Disclaimer: I have fairly straightforward/brute-force ways of solving my questions; the goal of the question is to learn better approaches and libraries that assist with these calculations.
I have a fairly sizeable csv (100k+ lines) with people, location, time data, and money spent, amongst other things. Say, something like:
thomas, park, noon, 0
jim, pool, afternoon, 5
sandy, school, noon, 0
alex, mall, night, 20
As I approach this corpus of data a few things of interest I'd like to discover, and the ways I'd go about doing them. Currently I implement things with a blend of R and Python (and RPy2).
- Most active people? Most visited places? Most busy time? Easy tally of occurrences that I tally via a for loop.
Similarity -- people who visit X also visit Y -- given a subset of people who visit a park, what are the other locations they visit? Can be applied to the other dimensions as well. Currently I implement this by iterating through the subset and tally things up. What's better?

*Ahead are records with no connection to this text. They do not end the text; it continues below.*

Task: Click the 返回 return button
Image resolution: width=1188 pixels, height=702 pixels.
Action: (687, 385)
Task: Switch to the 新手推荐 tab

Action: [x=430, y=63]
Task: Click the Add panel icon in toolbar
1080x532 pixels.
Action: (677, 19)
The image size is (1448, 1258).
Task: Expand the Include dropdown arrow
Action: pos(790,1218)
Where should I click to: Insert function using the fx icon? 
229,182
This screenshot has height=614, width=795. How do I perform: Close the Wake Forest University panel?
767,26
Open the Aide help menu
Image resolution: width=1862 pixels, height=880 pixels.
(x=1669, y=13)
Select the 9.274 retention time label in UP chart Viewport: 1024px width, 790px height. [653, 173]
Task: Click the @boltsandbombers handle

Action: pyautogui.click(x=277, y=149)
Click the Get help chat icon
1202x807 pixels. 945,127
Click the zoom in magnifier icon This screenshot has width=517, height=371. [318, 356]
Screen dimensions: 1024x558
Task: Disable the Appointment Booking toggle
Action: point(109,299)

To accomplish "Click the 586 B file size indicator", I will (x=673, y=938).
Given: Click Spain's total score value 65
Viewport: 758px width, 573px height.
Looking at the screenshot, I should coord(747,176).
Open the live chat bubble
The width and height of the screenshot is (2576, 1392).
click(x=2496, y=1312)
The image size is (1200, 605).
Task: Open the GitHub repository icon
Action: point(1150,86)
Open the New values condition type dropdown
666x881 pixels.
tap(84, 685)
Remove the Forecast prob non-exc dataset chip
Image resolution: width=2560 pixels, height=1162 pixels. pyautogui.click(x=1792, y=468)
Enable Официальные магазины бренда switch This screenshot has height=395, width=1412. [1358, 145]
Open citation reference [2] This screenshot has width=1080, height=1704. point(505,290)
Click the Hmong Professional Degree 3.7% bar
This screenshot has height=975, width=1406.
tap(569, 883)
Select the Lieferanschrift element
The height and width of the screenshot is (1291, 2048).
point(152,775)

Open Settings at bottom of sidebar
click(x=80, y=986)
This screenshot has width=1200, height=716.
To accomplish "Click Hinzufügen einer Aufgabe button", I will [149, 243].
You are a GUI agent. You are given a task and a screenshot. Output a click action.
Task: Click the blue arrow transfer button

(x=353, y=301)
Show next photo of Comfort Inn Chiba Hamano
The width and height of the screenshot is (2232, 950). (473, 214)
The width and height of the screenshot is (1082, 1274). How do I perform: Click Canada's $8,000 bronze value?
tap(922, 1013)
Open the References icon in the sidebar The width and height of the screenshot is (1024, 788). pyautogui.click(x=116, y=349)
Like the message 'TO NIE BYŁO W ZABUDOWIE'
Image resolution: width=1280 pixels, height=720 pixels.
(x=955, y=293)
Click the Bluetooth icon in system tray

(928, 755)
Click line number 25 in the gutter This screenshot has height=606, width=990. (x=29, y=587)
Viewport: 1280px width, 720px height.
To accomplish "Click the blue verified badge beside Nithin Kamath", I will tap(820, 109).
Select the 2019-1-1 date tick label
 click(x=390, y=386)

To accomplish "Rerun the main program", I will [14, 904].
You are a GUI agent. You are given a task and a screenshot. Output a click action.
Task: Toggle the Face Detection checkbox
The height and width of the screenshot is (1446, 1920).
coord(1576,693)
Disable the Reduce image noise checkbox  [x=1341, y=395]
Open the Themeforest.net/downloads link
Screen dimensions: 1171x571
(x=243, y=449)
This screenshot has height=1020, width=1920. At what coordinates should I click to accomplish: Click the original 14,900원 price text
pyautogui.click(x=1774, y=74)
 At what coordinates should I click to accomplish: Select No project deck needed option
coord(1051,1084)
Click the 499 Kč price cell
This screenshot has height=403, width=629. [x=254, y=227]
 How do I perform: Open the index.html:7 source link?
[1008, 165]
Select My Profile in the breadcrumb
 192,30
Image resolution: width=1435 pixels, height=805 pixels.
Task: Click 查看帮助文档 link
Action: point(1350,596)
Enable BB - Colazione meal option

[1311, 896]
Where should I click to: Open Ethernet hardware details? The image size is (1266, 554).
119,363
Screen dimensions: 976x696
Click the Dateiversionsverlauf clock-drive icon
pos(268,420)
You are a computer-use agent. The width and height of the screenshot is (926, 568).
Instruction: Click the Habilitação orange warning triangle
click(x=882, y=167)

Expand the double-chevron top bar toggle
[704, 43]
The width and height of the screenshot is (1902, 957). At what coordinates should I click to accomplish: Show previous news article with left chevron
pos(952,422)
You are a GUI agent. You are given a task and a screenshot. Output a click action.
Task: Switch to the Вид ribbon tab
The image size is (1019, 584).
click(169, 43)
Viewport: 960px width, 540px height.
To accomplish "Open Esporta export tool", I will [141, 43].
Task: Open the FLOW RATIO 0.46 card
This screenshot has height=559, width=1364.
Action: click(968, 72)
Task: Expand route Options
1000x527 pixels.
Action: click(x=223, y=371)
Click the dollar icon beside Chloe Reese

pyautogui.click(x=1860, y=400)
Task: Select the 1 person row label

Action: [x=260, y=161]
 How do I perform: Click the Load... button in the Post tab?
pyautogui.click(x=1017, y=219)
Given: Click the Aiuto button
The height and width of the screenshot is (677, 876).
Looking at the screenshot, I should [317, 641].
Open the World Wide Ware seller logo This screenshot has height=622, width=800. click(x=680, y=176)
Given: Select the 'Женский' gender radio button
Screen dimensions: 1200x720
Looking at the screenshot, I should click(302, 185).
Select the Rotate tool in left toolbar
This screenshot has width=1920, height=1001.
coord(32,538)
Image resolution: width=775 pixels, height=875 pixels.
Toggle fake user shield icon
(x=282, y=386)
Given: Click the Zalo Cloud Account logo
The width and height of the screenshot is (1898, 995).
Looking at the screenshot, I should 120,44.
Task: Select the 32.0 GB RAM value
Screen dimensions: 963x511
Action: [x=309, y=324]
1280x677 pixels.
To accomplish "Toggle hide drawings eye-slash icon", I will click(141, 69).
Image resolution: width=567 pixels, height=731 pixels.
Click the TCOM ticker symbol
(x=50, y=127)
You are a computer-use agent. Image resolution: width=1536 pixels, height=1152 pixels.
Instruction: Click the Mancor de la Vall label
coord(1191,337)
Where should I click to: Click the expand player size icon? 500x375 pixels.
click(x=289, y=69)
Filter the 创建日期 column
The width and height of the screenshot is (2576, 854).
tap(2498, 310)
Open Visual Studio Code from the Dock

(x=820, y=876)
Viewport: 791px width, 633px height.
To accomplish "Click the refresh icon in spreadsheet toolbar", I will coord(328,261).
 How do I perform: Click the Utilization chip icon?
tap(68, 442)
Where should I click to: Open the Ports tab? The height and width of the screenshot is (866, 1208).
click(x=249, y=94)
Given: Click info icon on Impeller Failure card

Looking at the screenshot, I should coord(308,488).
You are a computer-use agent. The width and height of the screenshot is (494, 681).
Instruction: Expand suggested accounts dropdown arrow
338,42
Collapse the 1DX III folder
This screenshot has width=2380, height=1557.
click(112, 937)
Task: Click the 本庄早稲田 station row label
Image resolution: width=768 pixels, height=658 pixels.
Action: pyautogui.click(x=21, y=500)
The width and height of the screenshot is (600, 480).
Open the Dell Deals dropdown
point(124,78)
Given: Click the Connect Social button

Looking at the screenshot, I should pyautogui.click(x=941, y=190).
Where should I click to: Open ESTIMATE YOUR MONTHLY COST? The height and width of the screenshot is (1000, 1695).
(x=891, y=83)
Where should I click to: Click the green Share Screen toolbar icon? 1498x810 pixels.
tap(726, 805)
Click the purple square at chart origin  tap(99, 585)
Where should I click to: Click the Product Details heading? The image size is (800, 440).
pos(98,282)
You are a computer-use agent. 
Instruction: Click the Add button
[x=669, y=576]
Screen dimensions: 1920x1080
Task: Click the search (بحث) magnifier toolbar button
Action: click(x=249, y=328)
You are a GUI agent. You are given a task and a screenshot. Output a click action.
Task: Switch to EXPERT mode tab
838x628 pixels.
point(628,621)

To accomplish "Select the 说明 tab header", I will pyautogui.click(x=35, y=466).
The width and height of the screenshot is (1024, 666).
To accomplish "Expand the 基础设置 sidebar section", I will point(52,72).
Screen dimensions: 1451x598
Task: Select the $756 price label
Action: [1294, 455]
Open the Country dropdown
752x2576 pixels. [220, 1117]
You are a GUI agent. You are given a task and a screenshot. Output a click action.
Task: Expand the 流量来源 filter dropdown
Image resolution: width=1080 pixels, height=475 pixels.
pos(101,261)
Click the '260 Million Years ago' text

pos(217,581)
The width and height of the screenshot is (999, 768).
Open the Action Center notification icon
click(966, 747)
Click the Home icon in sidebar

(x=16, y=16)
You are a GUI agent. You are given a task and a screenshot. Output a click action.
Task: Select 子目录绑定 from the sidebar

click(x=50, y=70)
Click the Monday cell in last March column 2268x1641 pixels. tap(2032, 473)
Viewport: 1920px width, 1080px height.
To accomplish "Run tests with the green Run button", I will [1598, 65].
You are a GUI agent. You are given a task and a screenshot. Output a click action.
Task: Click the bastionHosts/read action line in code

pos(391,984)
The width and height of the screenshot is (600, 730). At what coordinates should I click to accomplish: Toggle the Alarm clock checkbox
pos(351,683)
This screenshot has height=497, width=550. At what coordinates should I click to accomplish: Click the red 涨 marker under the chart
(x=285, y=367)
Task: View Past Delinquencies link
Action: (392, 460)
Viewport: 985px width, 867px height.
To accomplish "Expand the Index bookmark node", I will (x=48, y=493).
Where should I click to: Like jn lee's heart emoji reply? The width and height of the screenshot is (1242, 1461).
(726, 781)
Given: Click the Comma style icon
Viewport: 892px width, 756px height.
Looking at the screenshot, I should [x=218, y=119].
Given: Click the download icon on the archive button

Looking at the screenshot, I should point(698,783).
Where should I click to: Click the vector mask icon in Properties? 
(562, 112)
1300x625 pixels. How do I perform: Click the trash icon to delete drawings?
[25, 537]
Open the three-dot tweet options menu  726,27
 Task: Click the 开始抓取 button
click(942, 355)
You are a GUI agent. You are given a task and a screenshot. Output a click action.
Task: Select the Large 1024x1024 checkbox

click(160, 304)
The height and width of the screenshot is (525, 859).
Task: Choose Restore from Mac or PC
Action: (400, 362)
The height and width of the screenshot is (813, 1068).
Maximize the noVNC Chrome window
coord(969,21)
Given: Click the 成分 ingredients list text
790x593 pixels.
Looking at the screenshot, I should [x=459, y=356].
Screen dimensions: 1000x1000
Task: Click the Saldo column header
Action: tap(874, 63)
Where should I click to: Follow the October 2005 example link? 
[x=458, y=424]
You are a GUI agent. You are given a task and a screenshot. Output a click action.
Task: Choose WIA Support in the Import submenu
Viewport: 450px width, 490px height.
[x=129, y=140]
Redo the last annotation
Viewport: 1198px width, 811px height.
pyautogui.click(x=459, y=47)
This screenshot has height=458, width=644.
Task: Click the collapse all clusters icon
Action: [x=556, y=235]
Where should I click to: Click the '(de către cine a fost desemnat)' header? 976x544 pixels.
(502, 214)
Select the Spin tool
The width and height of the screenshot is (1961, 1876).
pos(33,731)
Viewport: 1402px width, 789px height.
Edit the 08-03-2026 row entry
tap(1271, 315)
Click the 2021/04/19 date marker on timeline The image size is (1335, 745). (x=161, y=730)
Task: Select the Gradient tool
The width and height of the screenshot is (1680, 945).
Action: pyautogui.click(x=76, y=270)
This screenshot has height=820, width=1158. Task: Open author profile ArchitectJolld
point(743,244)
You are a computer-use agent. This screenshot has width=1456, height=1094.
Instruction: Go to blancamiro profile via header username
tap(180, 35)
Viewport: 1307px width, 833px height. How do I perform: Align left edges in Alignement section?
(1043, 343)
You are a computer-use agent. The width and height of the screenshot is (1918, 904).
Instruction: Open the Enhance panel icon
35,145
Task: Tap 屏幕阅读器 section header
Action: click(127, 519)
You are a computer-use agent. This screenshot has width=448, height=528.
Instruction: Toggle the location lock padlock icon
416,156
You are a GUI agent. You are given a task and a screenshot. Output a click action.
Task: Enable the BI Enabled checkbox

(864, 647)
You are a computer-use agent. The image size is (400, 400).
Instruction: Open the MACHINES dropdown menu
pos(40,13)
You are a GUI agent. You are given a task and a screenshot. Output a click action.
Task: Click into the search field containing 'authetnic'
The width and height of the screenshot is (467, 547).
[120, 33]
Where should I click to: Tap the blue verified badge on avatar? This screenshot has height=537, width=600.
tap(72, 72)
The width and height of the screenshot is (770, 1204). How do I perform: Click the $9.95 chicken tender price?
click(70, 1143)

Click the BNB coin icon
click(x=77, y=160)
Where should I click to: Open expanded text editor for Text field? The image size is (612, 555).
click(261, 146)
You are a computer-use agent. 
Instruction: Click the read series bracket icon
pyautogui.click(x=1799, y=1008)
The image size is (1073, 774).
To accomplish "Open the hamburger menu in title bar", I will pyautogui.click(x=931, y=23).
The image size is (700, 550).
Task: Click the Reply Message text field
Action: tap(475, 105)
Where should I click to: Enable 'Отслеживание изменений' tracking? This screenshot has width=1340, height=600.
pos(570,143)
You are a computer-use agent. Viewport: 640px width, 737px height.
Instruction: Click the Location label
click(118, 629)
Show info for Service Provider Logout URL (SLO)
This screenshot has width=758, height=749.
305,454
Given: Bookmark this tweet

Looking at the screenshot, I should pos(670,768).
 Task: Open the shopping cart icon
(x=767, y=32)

slight digression for 3-4; found libraries but would love to hear better approaches/libraries
- Visualization via network graphs to see clusters/concentrations -- each person is defined as a vertex and the shared location is defined as a colored edge. Preprocessing of the data is kinda a pain due to my data format; I can also "cheat" by having edges be both people and locations+time since that's involves less preprocessing. Currently using weighted graph in R (igraph library).
- Cluster analysis to see if data falls into certain bins; right now I'm just using k-means clustering.
So to reiterate, given the nature of my inquiries, what would be good libraries that have prebuilt and optimized functions to answer some of my questions? It just seems that using a bunch of for loops is a really inefficient and inelegant way to gather insight.